Mis primeros pasos en busca de la razón y mis primeras reflexiones sobre la conciencia como camino hacia la libertad partiendo del libre albedrío como punto de inflexión y, con la intención de resolver la dicotomía entre el bien y el maal, dentro de una concepción libertaria basada en el hecho de que nuestras acciones están únicamente motivadas por nuestra voluntad, me hacen preguntarme ¿cuál es el origen de nuestra voluntad?, ¿es la conciencia la responsable de nuestra acciones?, ¿qué es la conciencia?.

Estas tres preguntas me llevan a una respuesta unívoca en el sentido que sólo el hombre en forma de conciencia tiene una manifestación vital, una voluntad de acción, pero, ¿qué es la conciencia más allá de ese juez interno que nos hace elegir entre el bien y el mal?, ¿existe la conciencia más allá de una subjetivación de verdades marcadas por dogmas?, ¿tiene un hombre aislado inmediatamente después de nacer conciencia?.
Para intentar despejar todos los interrogantes planteados, podemos partir de una experiencia primigenia, primordial y predominante, como origen de la conciencia, pero ello nos lleva al mito del pecado original de San Agustín, cuando afirma: “Como resultado de la entrada del pecado en el mundo, el hombre nunca más puede desear el verdadero bien, el cual está arraigado en el amor de Dios, ni tampoco realizar su verdadero destino, más bien se hunde más y más en la esclavitud”. Dicho de otra manera, sólo admitiendo el dogma de la fe, la actuación del hombre es buena o mala en esencia, lo cual nos lleva finalmente a una objetivación de un concreto actuar colectivo marcado por una religión, cuestión de la que me alejo, pues entiendo que los dogmas no son el camino de la razón.
Otra posibilidad, sería recurrir al gnosticismo, como conocimiento absoluto e intuitivo, especialmente de la divinidad, basado en la creencia de que todos los seres humanos contienen una parte de la divinidad, que hacen que nuestra existencia material trascienda a la materia física sujeta a la decadencia, la putrefacción y la muerte.
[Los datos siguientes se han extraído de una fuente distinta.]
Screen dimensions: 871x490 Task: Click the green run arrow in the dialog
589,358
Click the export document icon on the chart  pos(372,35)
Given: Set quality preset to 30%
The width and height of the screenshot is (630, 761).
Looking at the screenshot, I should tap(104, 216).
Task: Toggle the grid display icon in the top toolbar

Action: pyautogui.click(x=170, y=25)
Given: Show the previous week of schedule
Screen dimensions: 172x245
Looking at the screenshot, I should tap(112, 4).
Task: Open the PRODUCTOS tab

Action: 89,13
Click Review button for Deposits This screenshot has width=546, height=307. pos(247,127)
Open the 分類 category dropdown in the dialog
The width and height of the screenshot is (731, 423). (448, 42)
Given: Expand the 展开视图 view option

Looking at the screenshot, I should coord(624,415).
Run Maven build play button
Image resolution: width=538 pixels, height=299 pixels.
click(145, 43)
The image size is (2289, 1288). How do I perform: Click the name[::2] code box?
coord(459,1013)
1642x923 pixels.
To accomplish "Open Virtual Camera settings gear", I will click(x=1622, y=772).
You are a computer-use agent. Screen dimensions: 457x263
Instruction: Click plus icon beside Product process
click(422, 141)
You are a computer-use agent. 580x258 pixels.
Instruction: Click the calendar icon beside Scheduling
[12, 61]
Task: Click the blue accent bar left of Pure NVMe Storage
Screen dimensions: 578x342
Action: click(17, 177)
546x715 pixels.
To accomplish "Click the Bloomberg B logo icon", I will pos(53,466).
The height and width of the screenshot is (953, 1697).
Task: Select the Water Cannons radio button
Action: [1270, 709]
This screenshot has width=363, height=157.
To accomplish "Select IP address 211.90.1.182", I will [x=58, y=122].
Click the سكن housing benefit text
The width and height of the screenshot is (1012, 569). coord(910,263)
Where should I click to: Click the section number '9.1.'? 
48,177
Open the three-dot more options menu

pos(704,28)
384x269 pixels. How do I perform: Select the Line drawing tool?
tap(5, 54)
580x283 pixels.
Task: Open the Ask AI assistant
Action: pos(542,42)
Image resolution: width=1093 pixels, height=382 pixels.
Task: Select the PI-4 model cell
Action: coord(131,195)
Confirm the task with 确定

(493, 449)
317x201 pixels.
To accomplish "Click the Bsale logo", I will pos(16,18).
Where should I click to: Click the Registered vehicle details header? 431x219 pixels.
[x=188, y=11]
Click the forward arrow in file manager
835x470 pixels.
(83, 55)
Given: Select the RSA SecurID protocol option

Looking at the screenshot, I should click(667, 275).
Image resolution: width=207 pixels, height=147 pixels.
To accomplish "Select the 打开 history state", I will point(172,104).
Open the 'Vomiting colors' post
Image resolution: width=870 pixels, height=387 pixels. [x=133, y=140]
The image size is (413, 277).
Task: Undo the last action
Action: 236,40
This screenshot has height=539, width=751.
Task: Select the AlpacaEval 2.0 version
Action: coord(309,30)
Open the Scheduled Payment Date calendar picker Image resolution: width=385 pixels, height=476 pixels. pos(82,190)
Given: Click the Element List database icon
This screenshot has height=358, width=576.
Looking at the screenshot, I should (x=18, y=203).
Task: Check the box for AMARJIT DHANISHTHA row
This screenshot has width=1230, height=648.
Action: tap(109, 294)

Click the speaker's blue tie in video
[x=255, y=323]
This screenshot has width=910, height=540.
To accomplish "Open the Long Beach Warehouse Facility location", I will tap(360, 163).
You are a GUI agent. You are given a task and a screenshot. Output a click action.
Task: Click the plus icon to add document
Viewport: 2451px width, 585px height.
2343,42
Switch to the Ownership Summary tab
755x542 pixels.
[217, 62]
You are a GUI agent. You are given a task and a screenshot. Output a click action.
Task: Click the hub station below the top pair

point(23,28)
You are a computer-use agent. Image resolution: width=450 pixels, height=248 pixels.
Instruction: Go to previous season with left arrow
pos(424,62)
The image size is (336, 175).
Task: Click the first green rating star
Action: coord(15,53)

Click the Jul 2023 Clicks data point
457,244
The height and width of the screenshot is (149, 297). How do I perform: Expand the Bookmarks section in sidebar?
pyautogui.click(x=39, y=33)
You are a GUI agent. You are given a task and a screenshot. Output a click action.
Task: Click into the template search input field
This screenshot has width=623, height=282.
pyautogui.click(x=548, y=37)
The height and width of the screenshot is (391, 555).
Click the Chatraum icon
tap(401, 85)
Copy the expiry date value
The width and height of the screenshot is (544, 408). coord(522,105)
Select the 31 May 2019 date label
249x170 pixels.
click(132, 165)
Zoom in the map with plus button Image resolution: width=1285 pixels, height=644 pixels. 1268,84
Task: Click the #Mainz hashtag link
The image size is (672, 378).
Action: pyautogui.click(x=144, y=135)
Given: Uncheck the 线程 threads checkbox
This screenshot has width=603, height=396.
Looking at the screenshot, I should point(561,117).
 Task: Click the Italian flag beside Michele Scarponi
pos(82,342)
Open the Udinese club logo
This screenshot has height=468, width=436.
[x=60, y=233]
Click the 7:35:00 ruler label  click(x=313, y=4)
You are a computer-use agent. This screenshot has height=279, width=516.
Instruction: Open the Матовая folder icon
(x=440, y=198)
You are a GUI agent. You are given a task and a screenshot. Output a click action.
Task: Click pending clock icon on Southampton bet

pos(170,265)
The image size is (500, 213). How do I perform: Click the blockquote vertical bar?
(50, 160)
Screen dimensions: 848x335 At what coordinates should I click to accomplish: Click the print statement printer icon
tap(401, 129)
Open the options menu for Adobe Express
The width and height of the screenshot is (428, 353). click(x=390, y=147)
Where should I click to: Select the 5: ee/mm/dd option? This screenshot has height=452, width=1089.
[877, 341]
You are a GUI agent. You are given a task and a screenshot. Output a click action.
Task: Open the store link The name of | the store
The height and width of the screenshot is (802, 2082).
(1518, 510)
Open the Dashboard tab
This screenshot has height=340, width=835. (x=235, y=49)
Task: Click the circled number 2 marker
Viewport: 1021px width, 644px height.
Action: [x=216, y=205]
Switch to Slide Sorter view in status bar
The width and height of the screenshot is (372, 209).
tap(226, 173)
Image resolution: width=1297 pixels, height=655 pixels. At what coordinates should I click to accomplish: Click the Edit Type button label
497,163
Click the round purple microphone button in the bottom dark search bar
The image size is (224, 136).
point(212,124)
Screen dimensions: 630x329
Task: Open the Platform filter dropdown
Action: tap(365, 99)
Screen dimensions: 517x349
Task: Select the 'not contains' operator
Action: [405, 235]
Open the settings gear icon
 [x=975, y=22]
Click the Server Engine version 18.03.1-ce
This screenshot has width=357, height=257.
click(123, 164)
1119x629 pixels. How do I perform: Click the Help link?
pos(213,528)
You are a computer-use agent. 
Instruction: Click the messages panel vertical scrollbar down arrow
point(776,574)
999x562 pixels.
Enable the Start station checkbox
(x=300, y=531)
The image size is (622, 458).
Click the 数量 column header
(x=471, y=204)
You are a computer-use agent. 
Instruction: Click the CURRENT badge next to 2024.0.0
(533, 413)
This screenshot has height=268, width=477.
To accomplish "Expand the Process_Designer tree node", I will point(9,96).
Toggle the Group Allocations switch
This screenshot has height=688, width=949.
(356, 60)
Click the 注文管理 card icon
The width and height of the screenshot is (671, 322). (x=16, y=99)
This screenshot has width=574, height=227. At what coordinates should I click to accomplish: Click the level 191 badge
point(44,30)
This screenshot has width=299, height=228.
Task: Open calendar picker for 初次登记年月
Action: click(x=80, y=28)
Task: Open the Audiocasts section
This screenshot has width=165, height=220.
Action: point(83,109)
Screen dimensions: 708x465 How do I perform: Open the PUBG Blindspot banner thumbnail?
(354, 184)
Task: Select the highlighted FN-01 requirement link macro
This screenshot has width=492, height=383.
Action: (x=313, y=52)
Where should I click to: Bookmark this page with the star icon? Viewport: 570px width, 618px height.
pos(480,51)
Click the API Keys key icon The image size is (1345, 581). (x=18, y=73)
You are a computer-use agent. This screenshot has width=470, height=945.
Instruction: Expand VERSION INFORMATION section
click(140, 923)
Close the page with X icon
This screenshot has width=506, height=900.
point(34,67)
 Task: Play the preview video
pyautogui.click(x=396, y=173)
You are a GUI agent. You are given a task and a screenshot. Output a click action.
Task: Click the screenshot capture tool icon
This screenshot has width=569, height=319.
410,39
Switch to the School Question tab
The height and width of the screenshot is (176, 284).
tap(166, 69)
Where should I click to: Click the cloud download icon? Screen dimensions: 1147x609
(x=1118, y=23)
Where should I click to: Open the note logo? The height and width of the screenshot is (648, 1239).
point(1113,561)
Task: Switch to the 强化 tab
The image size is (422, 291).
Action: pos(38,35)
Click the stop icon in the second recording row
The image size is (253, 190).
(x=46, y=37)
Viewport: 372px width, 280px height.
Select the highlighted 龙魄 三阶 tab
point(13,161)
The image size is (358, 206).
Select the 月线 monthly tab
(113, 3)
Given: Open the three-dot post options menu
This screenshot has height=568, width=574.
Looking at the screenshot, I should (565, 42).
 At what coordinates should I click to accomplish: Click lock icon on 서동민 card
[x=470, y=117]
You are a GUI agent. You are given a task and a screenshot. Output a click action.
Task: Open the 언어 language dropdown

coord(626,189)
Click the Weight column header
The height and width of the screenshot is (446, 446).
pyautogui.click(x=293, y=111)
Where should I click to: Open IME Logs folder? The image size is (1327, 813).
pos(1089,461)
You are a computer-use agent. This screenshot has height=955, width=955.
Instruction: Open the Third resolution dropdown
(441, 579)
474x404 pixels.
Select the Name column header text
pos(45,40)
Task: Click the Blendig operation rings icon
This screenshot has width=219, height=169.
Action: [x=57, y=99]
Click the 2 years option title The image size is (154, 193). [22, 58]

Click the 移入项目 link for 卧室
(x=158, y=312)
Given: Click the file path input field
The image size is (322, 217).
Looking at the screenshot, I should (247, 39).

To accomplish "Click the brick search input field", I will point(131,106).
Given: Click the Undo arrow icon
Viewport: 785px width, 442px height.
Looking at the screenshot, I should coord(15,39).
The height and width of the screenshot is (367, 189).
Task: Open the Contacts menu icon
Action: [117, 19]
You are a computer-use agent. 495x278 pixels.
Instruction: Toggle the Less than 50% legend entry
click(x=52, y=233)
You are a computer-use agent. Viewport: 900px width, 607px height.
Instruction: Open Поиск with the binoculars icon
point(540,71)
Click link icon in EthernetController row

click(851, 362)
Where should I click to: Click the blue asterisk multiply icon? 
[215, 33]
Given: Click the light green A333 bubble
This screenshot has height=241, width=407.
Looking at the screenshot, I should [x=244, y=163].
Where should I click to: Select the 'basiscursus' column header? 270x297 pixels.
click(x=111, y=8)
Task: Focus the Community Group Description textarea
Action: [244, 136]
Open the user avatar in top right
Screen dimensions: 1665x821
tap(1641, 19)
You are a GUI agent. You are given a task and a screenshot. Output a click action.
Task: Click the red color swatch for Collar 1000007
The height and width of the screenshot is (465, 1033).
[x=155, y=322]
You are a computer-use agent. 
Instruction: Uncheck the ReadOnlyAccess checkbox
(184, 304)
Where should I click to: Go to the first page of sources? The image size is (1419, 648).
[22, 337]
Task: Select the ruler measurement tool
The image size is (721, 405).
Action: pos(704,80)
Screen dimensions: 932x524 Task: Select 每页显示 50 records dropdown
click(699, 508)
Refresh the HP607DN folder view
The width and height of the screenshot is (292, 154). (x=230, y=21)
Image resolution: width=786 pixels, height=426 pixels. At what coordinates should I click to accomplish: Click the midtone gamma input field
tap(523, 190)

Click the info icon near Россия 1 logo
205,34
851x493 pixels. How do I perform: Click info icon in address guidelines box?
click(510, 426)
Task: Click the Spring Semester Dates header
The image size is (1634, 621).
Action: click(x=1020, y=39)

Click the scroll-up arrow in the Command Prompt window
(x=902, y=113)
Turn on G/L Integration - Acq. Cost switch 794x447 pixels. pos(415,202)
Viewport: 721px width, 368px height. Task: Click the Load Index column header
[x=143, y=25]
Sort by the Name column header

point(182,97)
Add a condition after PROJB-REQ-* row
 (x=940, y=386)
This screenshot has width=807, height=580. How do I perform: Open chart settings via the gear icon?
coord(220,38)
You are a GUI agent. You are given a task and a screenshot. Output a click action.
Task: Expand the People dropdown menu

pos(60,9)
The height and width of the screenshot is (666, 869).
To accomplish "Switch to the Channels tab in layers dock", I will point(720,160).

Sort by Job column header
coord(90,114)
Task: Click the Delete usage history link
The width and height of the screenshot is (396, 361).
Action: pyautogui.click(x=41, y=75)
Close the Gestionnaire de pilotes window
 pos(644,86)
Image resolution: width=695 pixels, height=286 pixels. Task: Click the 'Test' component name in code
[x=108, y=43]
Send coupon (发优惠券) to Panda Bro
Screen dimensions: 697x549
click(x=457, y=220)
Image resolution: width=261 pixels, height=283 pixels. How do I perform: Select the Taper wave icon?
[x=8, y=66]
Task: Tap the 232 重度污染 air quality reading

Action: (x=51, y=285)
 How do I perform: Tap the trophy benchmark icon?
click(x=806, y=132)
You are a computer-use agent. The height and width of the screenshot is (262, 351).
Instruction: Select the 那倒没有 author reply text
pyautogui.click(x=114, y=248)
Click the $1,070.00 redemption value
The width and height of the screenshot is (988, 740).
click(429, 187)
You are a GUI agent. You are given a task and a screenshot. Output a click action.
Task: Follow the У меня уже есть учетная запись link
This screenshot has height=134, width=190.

Es decir, sólo esa chispa de la divinidad despositada en los seres humanos nos lleva a la verdad, a la verdadera conciencia.
En ambos supuestos se parte de un argumento epistemológico, según el cual el fundamento de las Ideas (verdades eternas e inmutables) no puede estar en las cosas creadas, que son cambiantes, sino que ha de estar en un ser inmutable y eterno, a su vez, es decir, en Dios. En definitiva, Dios nos ha dado el libre albedrío para poder elegir hacer el bien y esa es la razón de que se castigue con justicia al que lo usa para pecar.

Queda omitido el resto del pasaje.